- _Instructions to follow_
Convert the part of the items that opens with the line containing "This screenshot has height=500, width=634." and closes with the line containing "(x=302, y=587)", both included, into a Markdown table with the columns Row and Line. Give each nonblank line its own numbered row and leave out blank lines.
□ □ □
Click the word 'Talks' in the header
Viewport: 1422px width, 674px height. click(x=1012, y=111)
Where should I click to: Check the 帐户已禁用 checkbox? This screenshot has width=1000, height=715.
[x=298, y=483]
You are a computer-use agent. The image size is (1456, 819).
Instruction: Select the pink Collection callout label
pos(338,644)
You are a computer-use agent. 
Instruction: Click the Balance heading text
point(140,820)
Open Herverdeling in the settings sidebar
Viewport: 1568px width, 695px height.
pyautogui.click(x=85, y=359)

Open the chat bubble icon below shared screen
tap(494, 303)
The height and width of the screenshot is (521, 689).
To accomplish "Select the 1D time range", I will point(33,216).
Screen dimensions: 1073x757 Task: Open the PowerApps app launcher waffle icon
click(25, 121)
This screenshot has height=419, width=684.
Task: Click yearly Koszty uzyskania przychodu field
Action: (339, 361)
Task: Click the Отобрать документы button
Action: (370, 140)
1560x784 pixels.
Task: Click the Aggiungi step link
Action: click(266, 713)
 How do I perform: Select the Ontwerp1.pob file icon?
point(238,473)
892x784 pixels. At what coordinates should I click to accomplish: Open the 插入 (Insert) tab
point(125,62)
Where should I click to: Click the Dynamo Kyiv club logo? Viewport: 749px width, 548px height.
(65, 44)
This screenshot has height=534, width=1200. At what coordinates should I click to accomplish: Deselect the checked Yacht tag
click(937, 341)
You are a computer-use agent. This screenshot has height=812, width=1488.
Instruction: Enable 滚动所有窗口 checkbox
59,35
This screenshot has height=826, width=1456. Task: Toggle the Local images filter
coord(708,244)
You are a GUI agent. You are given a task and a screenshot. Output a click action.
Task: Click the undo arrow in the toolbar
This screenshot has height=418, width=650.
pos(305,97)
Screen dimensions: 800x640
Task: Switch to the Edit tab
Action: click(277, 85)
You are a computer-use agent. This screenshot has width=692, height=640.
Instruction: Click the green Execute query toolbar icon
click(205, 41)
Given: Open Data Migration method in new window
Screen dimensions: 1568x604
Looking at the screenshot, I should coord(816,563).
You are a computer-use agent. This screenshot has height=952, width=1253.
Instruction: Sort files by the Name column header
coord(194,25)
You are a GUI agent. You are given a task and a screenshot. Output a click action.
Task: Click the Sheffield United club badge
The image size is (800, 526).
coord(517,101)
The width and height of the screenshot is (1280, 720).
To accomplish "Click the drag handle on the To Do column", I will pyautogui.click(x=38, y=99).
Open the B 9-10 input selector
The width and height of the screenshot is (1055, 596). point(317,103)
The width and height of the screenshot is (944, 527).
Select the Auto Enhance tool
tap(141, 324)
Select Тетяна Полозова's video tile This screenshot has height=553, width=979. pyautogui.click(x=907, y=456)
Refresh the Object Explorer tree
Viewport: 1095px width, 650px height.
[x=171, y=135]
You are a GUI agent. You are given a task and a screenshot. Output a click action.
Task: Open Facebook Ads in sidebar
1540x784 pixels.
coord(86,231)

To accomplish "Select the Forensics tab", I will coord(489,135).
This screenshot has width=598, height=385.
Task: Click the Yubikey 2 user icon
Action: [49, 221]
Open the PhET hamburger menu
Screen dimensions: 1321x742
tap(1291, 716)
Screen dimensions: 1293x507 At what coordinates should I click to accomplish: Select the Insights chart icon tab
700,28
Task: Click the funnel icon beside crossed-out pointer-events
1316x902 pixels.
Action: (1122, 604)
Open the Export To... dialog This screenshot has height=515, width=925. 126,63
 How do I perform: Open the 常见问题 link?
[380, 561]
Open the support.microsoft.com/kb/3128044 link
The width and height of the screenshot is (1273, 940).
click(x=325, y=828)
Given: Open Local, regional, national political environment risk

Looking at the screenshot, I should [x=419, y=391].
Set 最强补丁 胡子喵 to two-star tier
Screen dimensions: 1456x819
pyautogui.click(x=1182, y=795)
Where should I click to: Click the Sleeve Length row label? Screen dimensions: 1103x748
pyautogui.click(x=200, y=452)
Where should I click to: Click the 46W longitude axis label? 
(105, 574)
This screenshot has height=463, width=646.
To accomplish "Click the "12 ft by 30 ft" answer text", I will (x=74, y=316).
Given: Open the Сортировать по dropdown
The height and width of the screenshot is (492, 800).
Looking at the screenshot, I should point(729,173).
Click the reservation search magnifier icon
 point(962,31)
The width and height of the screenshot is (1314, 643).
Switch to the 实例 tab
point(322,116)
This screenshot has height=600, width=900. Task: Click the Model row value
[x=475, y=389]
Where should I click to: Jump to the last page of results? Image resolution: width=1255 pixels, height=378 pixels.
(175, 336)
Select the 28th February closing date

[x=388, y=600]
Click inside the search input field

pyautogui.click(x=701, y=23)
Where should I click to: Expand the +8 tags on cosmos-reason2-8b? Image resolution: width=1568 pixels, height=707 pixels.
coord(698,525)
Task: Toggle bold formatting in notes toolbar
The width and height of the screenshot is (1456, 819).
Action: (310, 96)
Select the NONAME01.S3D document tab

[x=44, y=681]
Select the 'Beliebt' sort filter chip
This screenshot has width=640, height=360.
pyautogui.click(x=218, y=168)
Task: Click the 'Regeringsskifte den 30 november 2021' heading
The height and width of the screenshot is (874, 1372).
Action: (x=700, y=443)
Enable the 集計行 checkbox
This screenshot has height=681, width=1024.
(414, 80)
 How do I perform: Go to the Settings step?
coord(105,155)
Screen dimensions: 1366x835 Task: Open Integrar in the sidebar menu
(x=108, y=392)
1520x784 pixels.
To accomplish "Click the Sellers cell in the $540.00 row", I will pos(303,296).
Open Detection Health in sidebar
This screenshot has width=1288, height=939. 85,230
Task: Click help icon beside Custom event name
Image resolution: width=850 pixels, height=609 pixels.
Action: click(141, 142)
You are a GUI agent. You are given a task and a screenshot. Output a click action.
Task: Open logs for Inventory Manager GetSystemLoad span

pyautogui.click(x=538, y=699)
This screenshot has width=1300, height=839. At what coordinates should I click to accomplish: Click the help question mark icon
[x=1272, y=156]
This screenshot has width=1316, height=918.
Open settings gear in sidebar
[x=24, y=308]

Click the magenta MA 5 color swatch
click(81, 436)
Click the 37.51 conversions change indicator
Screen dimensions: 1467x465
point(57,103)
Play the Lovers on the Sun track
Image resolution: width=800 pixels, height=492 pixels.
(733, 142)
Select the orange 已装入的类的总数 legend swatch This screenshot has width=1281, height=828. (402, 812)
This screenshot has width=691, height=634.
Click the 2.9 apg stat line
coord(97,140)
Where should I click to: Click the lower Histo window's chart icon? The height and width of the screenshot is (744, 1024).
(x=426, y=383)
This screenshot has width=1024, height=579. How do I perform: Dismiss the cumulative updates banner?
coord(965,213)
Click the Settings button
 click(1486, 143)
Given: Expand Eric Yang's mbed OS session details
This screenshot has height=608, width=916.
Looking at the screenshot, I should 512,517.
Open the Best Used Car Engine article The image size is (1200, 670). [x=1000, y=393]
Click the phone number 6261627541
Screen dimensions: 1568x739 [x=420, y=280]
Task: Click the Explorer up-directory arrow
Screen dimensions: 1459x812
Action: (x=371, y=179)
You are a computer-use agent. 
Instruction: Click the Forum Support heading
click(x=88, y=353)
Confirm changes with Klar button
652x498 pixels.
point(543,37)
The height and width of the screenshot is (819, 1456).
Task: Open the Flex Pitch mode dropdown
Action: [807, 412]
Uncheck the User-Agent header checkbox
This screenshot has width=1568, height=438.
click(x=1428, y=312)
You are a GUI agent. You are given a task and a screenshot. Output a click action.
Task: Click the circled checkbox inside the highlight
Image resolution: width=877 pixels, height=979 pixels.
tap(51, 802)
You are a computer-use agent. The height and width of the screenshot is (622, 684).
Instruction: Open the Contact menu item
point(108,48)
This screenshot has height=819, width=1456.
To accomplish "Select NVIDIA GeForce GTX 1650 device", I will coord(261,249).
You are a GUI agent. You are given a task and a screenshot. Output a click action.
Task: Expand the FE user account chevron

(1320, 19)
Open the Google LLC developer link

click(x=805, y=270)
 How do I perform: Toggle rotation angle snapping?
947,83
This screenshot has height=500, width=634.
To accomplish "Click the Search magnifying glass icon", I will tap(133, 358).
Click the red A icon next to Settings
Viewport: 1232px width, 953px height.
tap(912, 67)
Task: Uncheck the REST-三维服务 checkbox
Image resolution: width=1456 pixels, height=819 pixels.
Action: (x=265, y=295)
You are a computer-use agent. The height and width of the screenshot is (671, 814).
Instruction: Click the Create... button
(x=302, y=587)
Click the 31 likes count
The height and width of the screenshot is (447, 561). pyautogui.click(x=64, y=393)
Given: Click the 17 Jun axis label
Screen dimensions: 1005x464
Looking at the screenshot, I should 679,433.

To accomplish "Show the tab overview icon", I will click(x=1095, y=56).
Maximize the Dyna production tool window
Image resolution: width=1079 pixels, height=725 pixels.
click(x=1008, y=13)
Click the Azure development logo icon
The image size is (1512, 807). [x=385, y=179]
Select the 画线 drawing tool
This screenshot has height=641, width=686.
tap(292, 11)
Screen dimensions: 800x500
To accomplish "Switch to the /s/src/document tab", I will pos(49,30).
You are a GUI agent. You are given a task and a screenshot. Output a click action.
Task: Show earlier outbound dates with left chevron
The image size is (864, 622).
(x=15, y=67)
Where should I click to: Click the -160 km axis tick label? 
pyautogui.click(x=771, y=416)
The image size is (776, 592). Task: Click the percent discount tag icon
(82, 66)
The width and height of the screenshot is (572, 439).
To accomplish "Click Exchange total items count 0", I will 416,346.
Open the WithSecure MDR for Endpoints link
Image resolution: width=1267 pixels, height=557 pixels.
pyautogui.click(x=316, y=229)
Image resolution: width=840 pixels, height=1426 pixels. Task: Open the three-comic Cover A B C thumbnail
□ □ □
- _Exercise output_
| Row | Line |
|---|---|
| 1 | This screenshot has height=500, width=634. |
| 2 | To accomplish "Click the Search magnifying glass icon", I will tap(133, 358). |
| 3 | Click the red A icon next to Settings |
| 4 | Viewport: 1232px width, 953px height. |
| 5 | tap(912, 67) |
| 6 | Task: Uncheck the REST-三维服务 checkbox |
| 7 | Image resolution: width=1456 pixels, height=819 pixels. |
| 8 | Action: (x=265, y=295) |
| 9 | You are a computer-use agent. The height and width of the screenshot is (671, 814). |
| 10 | Instruction: Click the Create... button |
| 11 | (x=302, y=587) |